The equation for the second line, $$L_2$$, is $$y=\dfrac {9}{4}x+1$$.
Similarly, for $$L_2$$, the slope, which we will call $$m_2$$, is $$\dfrac{9}{4}$$.

**step4** Checking if the lines are parallel

Two lines are parallel if they have the exact same slope. This means their slopes, $$m_1$$ and $$m_2$$, must be equal ($$m_1 = m_2$$).
Let's compare the slopes we found:
$$m_1 = -\dfrac{4}{9}$$
$$m_2 = \dfrac{9}{4}$$
Since $$-\dfrac{4}{9}$$ is not the same as $$\dfrac{9}{4}$$, the lines are not parallel.

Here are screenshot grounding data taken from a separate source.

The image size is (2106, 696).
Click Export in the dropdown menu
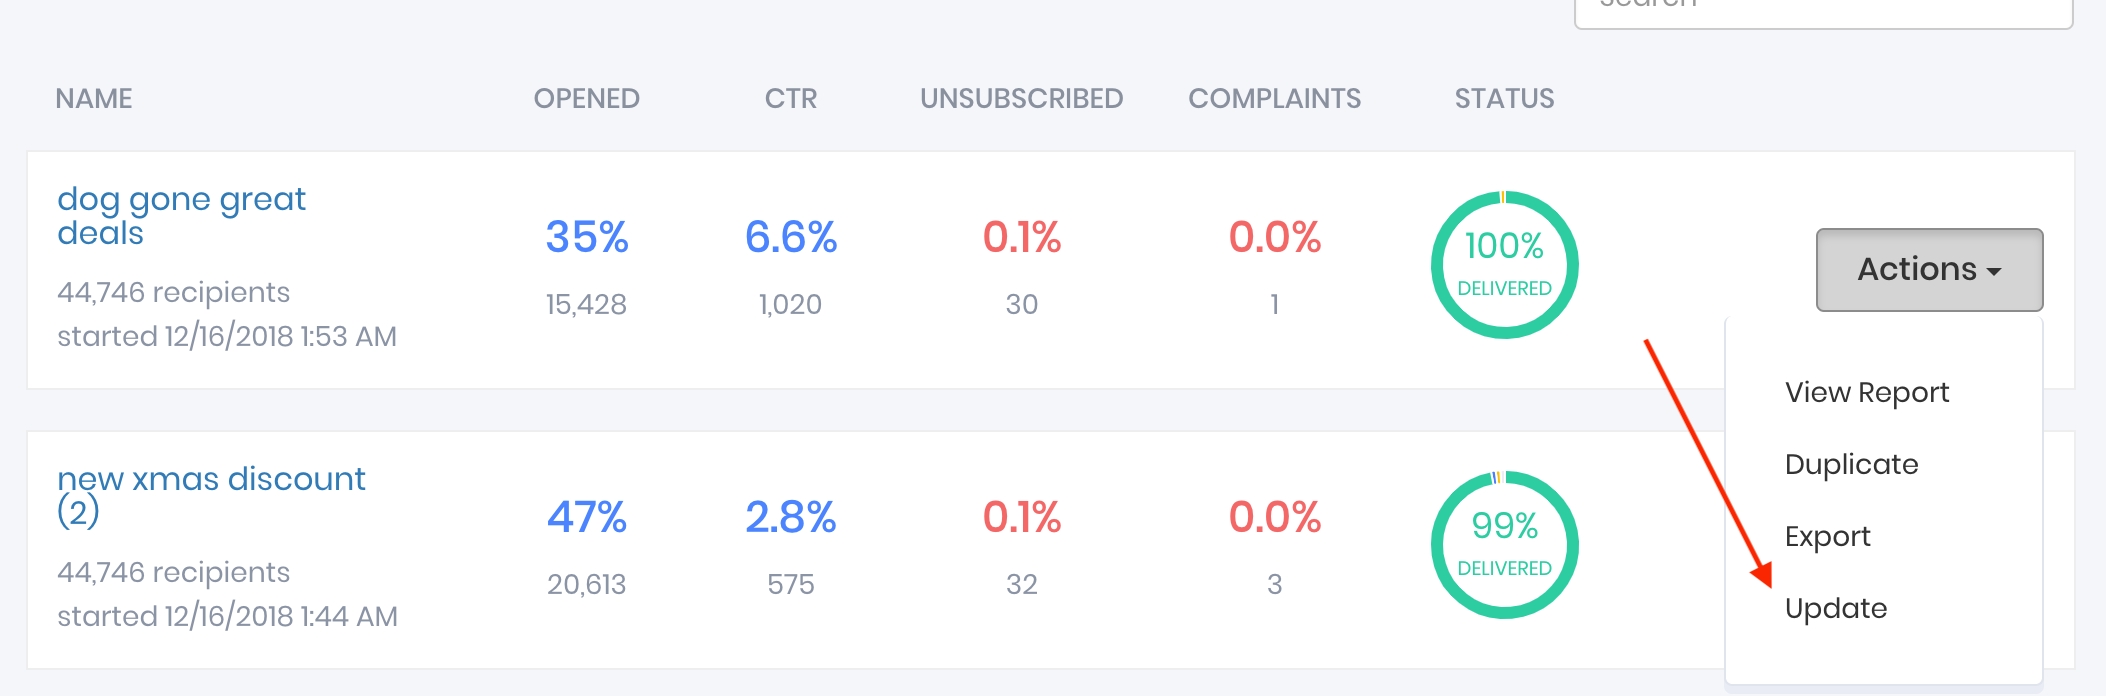pos(1827,536)
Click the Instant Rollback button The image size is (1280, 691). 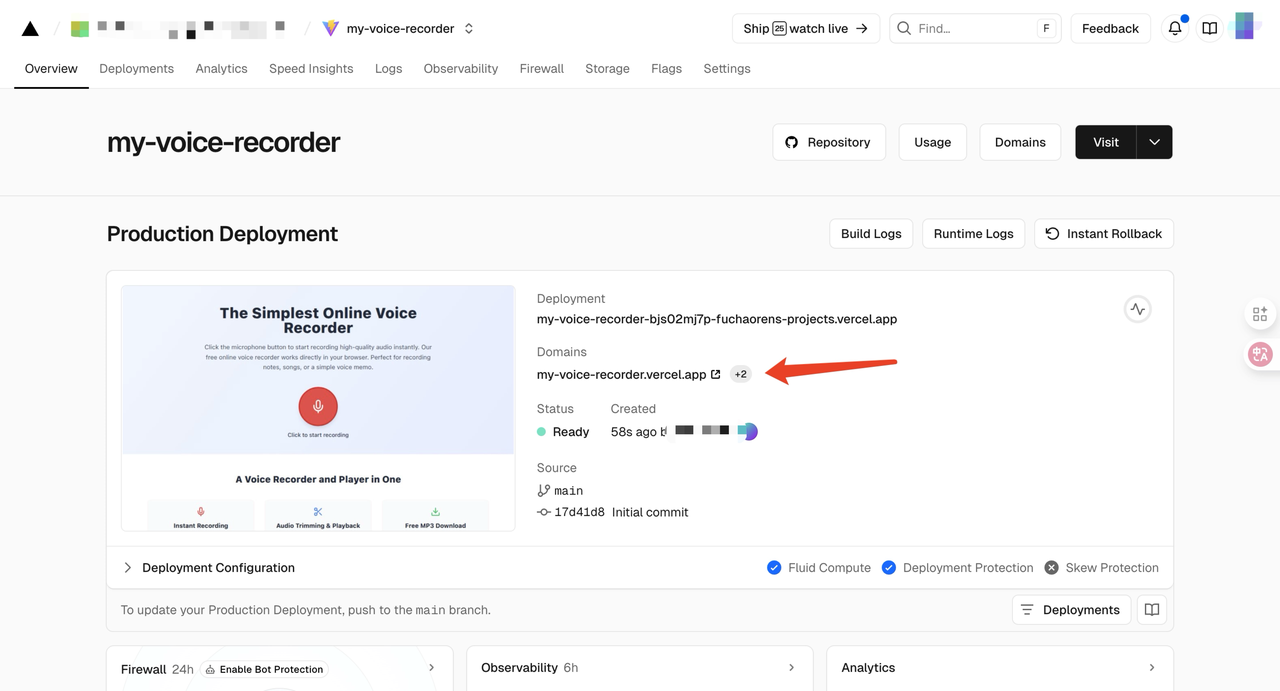pyautogui.click(x=1104, y=234)
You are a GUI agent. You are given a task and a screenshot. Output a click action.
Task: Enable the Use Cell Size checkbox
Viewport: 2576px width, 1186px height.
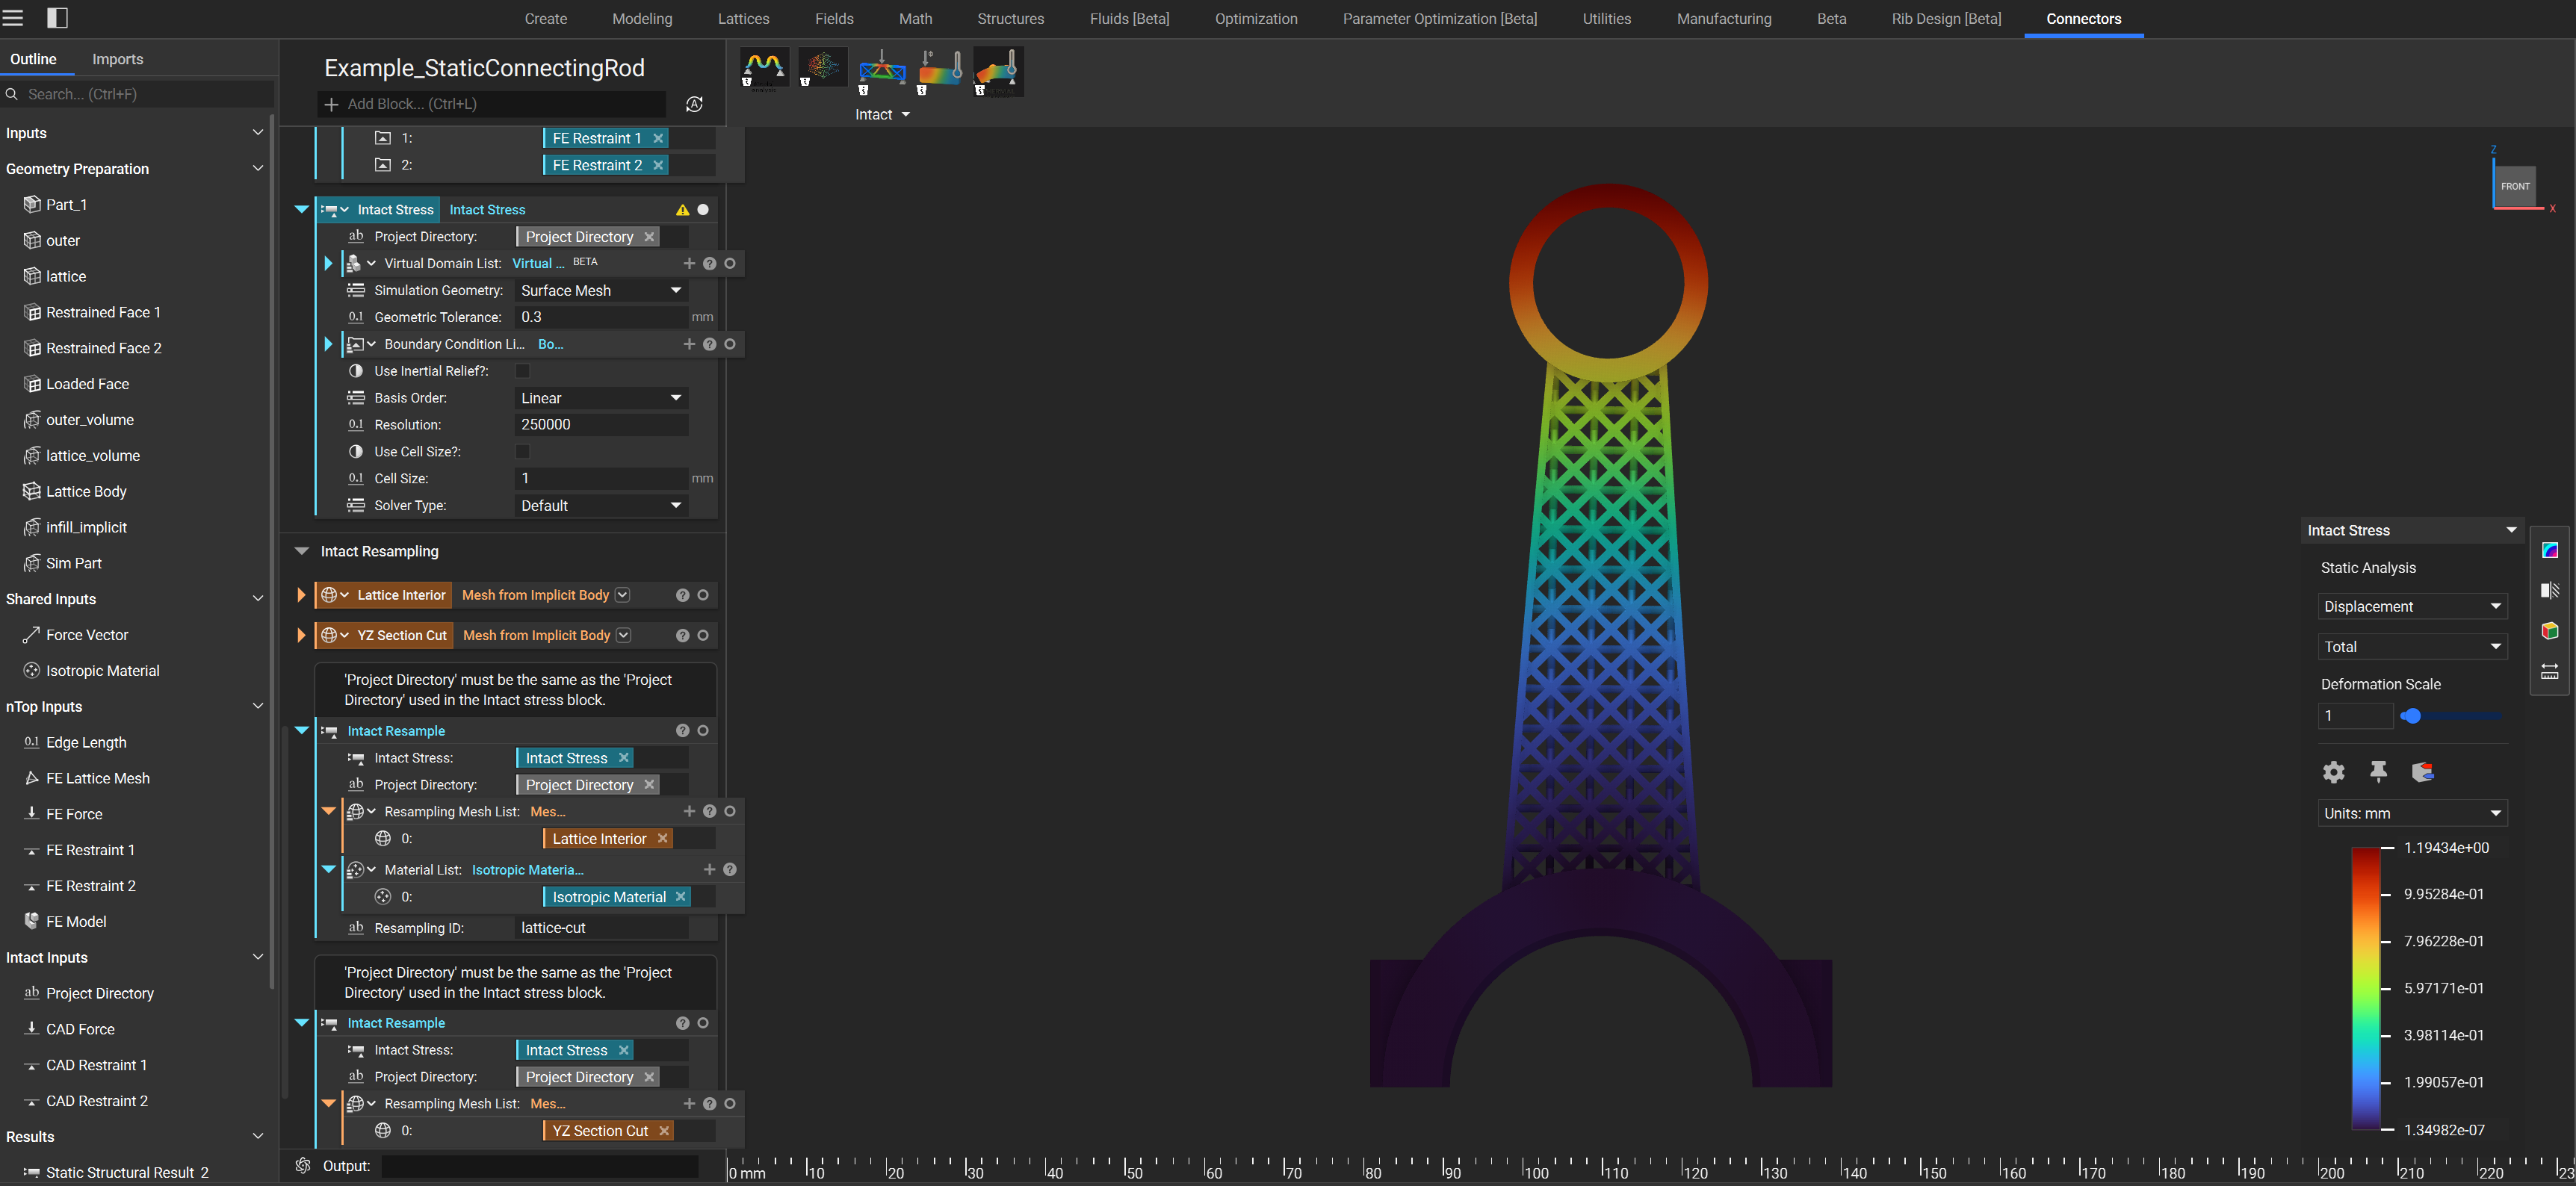522,452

**step5** Checking if the lines are perpendicular

Two lines are perpendicular if they meet at a right angle (90 degrees). For lines to be perpendicular, the product of their slopes must be -1 ($$m_1 \times m_2 = -1$$). Another way to think about this is that one slope is the negative reciprocal of the other (meaning you flip the fraction and change its sign).
Let's multiply the slopes we found:
$$m_1 \times m_2 = \left(-\dfrac{4}{9}\right) \times \left(\dfrac{9}{4}\right)$$
When multiplying fractions, we multiply the numerators together and the denominators together:
$$m_1 \times m_2 = -\left(\dfrac{4 \times 9}{9 \times 4}\right)$$
$$m_1 \times m_2 = -\left(\dfrac{36}{36}\right)$$
$$m_1 \times m_2 = -1$$
Since the product of their slopes is -1, the lines are perpendicular.

**step6** Conclusion

Based on our analysis, the slopes of the two lines are $$m_1 = -\dfrac{4}{9}$$ and $$m_2 = \dfrac{9}{4}$$. They are not equal, so the lines are not parallel. However, the product of their slopes is $$-\dfrac{4}{9} \times \dfrac{9}{4} = -1$$. Therefore, the lines are perpendicular.